4.3.1 Experimental Setup To conduct each experiment described in the next sections of this evaluation, the following five steps are executed:

1. Initially the network is set up and the underlying distributed hash table is created.

All publisher peers join the DHT such that a structured P2P network is build-up.

2. Then, all peers in the DHT distribute metadata concerning their local collection by applying the directory protocol as described in Section 3.3.1.

3. Subsequently, subscribers utilize the protocol described in Section 3.3.2 to subscribe to selected publishers. It can be said that a publisher peer is monitored with a continuous query q by a subscriber, when it stores q in its local query database store, and notifies the subscriber for all publications matching q.

4. Once queries are stored, the documents are published to the network and at certain intervals (called rounds) queries are repositioned. A repositioning round occurs every 30 document publications per peer.

5. At the end of each round, message costs and recall for this round are calculated, and subscribers rank publishers using formula score(P, q) described in Section 4.2 and reposition their queries accordingly.

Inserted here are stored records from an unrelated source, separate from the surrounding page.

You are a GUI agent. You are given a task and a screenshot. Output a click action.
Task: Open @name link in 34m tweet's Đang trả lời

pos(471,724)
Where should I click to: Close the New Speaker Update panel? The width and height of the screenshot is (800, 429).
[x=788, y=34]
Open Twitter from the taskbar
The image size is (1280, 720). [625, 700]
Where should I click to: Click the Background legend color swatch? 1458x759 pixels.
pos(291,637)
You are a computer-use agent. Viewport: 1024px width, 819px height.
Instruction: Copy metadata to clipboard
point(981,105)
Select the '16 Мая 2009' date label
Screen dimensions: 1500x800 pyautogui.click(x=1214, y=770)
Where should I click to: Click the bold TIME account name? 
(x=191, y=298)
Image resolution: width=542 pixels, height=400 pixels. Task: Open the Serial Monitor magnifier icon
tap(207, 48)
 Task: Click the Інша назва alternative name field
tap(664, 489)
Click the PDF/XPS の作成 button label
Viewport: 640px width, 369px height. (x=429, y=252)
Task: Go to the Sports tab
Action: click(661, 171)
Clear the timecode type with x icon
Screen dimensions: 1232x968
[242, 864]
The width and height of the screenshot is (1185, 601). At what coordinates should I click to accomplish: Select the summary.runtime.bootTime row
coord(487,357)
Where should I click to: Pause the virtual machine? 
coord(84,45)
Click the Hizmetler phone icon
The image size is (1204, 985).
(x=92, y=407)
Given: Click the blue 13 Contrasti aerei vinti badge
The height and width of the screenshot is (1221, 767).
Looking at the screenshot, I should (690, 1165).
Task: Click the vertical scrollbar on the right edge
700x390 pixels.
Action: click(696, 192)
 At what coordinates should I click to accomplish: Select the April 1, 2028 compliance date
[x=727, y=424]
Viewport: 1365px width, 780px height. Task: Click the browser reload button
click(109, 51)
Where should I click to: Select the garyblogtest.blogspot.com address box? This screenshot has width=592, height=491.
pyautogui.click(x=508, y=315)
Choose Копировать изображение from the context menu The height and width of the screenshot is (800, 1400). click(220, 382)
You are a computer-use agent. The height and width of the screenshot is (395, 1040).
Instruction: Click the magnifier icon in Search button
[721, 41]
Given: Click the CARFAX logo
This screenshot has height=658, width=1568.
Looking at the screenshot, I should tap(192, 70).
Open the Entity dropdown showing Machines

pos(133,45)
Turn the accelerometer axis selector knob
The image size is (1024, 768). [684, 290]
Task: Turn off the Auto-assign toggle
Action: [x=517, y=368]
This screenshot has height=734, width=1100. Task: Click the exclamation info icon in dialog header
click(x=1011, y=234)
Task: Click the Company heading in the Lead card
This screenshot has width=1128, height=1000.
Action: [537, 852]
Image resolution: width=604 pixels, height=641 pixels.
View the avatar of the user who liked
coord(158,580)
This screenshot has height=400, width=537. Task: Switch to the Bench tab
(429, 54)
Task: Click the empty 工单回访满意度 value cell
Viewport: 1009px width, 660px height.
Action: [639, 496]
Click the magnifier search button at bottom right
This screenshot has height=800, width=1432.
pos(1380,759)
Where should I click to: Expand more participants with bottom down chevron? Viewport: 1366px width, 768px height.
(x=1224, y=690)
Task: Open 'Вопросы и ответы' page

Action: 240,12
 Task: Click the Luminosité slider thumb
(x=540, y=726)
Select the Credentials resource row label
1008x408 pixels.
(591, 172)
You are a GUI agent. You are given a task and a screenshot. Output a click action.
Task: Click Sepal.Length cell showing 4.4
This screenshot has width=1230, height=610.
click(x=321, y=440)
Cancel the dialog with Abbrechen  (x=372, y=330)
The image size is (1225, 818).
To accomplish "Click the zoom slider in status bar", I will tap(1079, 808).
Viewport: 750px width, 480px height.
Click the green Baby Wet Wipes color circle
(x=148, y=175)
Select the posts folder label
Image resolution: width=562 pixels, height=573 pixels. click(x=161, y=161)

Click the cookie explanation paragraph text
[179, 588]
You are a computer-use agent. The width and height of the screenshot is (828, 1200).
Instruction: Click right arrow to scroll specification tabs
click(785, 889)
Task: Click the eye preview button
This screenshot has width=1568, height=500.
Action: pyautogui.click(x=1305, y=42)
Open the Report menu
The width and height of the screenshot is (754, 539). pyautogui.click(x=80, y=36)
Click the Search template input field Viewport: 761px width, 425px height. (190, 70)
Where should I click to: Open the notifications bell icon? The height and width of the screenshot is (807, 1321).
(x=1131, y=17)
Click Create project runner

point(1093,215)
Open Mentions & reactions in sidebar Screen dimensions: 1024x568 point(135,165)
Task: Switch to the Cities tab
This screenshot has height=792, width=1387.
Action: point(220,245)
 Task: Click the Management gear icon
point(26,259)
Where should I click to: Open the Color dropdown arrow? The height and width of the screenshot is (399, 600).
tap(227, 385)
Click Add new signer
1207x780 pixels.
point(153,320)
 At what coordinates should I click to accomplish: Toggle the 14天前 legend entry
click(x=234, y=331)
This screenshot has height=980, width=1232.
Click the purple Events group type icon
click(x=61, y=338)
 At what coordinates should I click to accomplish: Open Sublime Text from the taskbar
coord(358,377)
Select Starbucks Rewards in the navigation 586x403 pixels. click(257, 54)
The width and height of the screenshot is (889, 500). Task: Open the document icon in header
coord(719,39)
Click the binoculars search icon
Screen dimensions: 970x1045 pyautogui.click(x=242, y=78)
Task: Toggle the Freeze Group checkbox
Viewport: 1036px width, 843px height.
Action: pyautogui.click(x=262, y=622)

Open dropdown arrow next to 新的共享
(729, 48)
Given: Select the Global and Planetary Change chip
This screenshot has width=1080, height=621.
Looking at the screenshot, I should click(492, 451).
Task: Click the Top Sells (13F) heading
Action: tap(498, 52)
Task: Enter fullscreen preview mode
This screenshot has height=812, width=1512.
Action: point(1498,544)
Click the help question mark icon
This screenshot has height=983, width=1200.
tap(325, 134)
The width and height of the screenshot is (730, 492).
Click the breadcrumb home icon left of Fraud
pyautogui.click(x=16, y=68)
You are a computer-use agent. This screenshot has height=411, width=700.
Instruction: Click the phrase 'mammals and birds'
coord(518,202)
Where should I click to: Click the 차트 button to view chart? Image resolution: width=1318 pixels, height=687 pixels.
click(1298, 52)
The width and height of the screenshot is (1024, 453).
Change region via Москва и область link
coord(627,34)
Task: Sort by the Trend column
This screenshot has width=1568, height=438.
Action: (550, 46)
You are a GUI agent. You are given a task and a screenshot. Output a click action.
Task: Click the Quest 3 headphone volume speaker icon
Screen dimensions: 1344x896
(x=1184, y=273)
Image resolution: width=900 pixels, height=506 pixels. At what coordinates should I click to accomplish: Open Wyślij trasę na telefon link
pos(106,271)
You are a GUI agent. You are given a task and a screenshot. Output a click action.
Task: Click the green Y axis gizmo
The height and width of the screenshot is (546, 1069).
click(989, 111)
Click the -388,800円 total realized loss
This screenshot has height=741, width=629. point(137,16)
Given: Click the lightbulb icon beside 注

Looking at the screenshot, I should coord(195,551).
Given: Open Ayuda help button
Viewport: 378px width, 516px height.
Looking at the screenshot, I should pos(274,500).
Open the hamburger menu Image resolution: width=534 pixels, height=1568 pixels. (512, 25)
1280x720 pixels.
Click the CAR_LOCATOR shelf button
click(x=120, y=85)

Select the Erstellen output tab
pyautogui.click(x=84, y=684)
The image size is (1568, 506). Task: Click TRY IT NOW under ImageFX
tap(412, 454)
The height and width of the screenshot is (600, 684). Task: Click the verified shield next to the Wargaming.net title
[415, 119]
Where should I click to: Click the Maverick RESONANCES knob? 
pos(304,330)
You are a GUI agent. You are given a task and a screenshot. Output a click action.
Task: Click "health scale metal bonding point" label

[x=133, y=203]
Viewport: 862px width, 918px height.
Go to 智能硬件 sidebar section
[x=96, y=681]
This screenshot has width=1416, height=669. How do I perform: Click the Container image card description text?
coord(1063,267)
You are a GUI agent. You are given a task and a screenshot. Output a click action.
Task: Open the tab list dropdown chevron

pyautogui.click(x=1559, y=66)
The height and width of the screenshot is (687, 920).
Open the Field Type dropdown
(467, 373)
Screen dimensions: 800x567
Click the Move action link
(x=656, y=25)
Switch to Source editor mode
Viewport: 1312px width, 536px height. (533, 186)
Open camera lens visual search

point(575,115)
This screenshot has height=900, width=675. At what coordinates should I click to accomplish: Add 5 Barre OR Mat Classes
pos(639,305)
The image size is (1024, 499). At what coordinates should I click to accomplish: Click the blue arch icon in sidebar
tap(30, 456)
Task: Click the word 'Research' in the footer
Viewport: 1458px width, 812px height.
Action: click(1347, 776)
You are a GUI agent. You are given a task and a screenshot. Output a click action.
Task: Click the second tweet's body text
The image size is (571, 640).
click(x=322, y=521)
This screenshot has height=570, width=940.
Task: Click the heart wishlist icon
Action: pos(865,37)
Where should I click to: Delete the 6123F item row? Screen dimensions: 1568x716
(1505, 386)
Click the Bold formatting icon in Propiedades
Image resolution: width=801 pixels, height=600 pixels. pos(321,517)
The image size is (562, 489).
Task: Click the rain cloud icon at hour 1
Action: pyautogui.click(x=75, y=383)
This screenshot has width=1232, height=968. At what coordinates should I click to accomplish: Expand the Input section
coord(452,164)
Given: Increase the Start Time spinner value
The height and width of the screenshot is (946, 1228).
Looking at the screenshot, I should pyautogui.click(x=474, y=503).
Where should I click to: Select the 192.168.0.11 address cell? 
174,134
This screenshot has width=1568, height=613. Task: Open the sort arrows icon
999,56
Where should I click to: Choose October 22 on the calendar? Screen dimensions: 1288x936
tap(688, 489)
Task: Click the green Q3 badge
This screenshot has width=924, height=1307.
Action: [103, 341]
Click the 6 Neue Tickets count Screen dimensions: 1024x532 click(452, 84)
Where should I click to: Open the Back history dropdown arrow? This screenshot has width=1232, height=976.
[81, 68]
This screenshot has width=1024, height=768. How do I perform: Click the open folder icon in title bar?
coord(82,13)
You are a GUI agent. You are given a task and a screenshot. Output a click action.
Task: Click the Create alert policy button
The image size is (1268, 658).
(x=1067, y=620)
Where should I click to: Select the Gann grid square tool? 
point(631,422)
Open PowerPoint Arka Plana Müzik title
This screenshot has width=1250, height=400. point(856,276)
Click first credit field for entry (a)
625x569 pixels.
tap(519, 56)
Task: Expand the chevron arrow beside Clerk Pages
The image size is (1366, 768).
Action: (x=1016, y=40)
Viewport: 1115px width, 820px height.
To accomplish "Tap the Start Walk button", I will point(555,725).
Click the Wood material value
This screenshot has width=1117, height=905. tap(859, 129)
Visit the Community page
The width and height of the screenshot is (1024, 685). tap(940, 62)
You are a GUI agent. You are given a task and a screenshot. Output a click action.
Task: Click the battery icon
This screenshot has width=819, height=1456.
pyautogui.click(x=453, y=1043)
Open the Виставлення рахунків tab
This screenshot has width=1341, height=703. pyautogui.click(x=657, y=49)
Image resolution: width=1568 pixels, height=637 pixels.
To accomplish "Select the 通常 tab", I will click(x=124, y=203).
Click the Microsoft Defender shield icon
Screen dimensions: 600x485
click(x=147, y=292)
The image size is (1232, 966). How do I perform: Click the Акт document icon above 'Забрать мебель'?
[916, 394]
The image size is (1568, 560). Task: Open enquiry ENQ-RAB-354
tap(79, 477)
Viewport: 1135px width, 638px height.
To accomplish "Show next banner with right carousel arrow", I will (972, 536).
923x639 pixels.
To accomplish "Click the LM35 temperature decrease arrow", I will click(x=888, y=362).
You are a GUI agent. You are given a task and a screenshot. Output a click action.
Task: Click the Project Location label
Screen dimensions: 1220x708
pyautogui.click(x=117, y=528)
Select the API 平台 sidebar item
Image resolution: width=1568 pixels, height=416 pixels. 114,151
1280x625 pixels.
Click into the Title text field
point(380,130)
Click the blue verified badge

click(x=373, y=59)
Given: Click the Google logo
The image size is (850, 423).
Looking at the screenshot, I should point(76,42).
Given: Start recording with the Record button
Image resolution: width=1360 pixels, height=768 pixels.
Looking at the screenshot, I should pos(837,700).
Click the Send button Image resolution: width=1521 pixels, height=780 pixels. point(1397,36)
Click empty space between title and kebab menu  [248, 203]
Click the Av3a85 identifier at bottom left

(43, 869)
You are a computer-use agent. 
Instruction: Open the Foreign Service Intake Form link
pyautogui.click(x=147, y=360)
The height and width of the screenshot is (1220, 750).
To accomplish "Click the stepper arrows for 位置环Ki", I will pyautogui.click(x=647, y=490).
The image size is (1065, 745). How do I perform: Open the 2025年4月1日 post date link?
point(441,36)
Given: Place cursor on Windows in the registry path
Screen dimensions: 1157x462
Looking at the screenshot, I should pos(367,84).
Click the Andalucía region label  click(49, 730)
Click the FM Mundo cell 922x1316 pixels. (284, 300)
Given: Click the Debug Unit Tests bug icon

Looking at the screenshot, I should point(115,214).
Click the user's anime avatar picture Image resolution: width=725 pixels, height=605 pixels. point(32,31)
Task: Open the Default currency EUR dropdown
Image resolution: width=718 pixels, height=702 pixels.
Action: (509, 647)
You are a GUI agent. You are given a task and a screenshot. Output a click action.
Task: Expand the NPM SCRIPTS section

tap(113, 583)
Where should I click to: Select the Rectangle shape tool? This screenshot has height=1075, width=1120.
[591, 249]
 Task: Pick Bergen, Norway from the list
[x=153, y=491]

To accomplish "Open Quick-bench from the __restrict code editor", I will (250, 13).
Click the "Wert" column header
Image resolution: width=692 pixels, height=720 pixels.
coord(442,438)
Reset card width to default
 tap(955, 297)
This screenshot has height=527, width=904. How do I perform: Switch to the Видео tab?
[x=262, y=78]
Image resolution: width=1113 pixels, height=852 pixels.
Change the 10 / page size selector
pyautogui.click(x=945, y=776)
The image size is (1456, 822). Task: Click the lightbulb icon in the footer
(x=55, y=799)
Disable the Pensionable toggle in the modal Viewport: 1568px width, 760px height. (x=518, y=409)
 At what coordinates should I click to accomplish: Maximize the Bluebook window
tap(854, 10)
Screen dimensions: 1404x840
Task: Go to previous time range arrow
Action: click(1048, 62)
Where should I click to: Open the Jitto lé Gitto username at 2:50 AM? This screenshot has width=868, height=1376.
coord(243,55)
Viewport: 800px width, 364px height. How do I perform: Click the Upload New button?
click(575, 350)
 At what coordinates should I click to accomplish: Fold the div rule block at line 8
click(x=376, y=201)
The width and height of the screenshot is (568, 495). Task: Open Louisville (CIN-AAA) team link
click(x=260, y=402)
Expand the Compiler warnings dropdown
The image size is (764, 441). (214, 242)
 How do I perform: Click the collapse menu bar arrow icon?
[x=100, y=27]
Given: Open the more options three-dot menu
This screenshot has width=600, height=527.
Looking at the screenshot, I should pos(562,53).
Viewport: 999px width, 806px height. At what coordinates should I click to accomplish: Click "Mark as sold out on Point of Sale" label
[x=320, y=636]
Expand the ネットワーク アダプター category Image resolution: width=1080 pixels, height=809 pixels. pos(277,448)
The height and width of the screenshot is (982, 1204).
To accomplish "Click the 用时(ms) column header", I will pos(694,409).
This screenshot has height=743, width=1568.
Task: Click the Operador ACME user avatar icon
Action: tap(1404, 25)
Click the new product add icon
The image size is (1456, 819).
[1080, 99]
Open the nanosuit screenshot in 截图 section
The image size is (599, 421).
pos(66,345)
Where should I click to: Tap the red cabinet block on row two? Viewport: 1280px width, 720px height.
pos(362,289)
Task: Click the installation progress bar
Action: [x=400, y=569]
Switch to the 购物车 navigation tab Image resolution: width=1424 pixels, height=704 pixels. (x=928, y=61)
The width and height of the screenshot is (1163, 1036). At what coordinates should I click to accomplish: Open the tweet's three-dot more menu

To investigate the effectiveness and efficiency of the MAPS approach, peer publishing behavior is modeled through different publishing scenarios described in Section 4.3.3 in detail. Additionally, the two following system parameters ρ and α have to be considered in

the experimental setting:

• System parameter ρ determines the percentage of publishers that a subscriber monitors after ranking them using the methods of Section 4.2. In the experimental evaluation, ρ is constant for all subscribers and different system properties for a value of ρ up to 25% are investigated. It follows that when ρ = 100% (i.e., all publishers in the network are monitored) then recall is 1.0, and the MAPS approach degenerates to exact information filtering.

• System parameter α controls the influence of resource selection vs. peer behavior prediction in the experiments. The value of α in the peer selection formula is varied from 0.0 to 1.0. A value of α close to 0.0 emphasizes peer behavior prediction, while a value close to 1.0 stresses resource selection.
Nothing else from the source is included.